DIRECTIONS FOR THIS TASK :: Reproduce the listing below verbatim, starting at its first line and ending with the line containing "The width and height of the screenshot is (506, 900).", including both of those lines.

AVAILABLE DATA ::
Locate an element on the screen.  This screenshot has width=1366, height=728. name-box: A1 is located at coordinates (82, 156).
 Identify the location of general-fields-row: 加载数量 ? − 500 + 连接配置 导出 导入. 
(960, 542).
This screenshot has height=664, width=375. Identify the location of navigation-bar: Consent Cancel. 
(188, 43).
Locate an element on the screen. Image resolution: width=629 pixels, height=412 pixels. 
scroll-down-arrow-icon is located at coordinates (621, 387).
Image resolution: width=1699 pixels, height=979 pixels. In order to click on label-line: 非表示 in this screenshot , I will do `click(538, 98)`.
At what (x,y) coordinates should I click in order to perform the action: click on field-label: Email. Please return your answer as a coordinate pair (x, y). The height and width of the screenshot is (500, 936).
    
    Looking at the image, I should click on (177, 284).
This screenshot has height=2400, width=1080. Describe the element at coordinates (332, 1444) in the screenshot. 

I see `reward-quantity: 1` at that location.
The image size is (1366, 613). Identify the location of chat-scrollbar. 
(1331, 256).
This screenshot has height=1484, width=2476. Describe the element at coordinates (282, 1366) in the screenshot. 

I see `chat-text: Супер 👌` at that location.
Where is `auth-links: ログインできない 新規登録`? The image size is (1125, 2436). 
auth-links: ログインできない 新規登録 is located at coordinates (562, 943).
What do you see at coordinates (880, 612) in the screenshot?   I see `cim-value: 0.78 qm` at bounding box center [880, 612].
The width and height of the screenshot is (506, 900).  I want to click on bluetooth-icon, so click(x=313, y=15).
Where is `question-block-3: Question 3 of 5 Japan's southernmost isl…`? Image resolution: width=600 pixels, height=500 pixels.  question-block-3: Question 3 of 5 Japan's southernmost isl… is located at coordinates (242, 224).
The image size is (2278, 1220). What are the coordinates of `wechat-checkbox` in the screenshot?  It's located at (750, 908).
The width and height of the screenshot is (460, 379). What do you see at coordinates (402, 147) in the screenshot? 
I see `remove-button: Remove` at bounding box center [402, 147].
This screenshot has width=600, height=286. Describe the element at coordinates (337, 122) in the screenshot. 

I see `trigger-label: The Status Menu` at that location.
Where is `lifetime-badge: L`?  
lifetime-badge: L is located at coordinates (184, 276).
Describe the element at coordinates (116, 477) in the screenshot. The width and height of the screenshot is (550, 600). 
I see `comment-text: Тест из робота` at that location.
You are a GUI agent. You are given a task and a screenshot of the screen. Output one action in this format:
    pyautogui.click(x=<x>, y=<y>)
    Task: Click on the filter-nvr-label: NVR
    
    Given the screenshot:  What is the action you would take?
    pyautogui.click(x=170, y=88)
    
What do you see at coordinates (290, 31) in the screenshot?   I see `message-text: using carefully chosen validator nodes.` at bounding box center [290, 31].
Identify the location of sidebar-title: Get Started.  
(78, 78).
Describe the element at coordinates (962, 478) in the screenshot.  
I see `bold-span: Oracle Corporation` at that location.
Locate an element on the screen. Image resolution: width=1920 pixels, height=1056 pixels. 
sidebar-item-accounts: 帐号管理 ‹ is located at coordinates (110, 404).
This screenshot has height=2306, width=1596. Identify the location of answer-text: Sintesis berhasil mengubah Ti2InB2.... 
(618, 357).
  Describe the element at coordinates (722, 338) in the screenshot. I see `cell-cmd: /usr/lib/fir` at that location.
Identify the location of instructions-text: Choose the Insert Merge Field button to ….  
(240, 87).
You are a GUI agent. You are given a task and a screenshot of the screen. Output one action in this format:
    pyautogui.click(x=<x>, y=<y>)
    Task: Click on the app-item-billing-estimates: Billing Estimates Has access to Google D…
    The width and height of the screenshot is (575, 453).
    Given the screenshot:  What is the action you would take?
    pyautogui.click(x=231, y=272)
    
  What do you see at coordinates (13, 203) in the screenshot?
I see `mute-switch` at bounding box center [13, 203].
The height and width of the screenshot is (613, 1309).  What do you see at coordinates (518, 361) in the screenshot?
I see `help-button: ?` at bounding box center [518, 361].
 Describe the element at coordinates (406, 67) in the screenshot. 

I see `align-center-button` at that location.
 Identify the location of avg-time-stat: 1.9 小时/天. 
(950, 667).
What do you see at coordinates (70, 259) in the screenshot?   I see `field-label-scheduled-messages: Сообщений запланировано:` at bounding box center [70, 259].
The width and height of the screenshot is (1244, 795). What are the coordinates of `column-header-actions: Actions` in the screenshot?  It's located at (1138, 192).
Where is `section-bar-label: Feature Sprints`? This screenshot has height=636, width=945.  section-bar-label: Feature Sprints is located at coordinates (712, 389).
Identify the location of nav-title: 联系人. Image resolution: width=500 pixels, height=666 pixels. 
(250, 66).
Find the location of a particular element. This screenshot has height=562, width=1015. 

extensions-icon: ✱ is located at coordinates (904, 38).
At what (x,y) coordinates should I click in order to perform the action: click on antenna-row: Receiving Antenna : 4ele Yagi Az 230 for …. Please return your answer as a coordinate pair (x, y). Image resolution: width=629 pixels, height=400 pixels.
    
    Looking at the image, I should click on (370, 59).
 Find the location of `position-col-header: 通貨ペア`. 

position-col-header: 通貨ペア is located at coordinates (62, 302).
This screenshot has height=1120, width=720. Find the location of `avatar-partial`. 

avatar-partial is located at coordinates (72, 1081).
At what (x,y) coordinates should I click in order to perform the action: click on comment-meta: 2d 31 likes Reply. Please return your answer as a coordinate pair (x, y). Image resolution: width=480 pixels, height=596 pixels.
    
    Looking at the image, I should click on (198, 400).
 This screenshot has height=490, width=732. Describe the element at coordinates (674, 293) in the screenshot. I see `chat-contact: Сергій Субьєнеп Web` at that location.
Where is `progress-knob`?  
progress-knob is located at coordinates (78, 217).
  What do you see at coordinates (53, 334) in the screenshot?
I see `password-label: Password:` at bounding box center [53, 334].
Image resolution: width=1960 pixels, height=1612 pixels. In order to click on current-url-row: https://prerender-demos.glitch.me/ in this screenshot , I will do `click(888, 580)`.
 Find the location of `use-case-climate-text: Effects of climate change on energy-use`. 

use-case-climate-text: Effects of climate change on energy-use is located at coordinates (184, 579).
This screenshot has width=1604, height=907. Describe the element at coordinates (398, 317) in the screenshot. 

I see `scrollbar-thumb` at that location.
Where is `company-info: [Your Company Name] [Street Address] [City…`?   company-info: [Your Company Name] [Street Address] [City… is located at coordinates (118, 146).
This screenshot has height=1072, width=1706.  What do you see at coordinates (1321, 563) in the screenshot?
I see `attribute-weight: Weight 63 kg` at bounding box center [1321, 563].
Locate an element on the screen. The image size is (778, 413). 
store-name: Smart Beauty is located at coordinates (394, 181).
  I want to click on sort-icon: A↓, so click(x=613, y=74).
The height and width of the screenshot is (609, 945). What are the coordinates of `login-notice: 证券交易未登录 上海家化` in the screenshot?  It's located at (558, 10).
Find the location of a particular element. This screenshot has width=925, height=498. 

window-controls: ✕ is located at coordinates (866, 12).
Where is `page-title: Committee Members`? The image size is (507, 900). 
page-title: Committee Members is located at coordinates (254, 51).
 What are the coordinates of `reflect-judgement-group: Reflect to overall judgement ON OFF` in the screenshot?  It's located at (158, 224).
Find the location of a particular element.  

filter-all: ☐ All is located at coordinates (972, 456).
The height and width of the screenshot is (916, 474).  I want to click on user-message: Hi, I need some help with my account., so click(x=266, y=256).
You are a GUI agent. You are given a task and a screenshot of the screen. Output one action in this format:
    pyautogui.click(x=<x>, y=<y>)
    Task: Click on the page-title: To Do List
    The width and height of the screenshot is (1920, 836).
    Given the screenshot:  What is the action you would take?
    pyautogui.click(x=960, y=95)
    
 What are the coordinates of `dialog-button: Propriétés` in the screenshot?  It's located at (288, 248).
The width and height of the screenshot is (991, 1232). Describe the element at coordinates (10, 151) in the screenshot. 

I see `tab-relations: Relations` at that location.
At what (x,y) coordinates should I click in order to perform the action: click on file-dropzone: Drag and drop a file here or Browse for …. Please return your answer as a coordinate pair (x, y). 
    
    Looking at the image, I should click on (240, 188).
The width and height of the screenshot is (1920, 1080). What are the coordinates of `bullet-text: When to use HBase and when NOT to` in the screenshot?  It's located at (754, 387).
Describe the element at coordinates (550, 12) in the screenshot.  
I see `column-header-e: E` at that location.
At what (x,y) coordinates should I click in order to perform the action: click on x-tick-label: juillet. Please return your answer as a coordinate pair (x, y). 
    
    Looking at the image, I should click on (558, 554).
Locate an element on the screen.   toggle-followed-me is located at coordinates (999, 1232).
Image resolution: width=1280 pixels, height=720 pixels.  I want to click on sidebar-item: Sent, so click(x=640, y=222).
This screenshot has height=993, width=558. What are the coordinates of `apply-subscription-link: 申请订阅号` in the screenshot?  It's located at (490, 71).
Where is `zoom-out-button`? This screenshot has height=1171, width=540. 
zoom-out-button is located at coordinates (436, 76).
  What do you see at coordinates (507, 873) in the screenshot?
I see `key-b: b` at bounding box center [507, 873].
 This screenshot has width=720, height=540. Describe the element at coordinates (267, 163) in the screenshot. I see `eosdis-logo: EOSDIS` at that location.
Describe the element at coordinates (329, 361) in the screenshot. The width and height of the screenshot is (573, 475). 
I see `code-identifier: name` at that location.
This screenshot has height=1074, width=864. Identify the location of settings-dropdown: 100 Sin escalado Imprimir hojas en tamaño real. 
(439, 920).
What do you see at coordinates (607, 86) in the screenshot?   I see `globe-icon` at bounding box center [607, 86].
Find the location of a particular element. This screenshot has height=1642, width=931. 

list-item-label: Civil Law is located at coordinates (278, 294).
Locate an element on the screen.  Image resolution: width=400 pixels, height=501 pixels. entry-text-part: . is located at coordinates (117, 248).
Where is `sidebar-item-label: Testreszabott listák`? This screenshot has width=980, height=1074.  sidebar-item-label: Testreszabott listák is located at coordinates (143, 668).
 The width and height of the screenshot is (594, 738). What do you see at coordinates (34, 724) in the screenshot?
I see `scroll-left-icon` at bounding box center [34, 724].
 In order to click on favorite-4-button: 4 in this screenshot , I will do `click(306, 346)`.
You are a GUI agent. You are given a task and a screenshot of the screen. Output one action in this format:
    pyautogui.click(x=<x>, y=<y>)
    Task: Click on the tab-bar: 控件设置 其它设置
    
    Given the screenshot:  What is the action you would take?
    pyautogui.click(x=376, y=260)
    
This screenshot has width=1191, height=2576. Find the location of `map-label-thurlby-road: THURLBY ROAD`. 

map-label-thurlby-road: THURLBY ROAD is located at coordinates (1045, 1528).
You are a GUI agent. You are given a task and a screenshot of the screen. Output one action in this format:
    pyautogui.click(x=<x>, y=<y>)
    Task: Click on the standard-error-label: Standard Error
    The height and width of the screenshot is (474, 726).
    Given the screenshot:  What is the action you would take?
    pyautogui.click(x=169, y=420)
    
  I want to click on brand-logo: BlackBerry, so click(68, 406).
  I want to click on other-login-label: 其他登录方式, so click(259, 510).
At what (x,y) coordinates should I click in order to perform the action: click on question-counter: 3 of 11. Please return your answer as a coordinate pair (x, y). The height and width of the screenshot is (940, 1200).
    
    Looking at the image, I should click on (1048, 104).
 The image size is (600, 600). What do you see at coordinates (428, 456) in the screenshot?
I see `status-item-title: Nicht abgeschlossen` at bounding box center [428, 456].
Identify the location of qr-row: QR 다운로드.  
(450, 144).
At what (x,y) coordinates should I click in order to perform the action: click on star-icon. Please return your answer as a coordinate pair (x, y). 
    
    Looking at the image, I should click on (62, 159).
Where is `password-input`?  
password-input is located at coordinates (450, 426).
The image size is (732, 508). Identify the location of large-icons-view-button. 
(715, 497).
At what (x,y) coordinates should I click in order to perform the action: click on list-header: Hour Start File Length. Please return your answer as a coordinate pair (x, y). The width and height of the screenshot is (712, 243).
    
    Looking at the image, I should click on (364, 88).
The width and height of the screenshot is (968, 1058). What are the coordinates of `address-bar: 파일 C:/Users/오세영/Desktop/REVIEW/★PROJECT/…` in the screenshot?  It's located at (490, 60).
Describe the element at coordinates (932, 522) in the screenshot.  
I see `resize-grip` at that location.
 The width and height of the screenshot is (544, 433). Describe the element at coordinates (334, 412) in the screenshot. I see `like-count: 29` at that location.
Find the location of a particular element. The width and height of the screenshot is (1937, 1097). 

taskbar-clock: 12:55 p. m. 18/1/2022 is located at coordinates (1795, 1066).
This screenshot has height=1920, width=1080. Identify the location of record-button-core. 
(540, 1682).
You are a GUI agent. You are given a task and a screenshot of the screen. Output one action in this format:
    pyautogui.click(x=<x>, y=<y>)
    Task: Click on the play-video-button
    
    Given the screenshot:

RESULT ::
Locate an element on the screen.  This screenshot has width=1366, height=728. name-box: A1 is located at coordinates (82, 156).
 Identify the location of general-fields-row: 加载数量 ? − 500 + 连接配置 导出 导入. 
(960, 542).
This screenshot has height=664, width=375. Identify the location of navigation-bar: Consent Cancel. 
(188, 43).
Locate an element on the screen. Image resolution: width=629 pixels, height=412 pixels. 
scroll-down-arrow-icon is located at coordinates (621, 387).
Image resolution: width=1699 pixels, height=979 pixels. In order to click on label-line: 非表示 in this screenshot , I will do `click(538, 98)`.
At what (x,y) coordinates should I click in order to perform the action: click on field-label: Email. Please return your answer as a coordinate pair (x, y). The height and width of the screenshot is (500, 936).
    
    Looking at the image, I should click on (177, 284).
This screenshot has height=2400, width=1080. Describe the element at coordinates (332, 1444) in the screenshot. 

I see `reward-quantity: 1` at that location.
The image size is (1366, 613). Identify the location of chat-scrollbar. 
(1331, 256).
This screenshot has height=1484, width=2476. Describe the element at coordinates (282, 1366) in the screenshot. 

I see `chat-text: Супер 👌` at that location.
Where is `auth-links: ログインできない 新規登録`? The image size is (1125, 2436). 
auth-links: ログインできない 新規登録 is located at coordinates (562, 943).
What do you see at coordinates (880, 612) in the screenshot?   I see `cim-value: 0.78 qm` at bounding box center [880, 612].
The width and height of the screenshot is (506, 900).  I want to click on bluetooth-icon, so click(x=313, y=15).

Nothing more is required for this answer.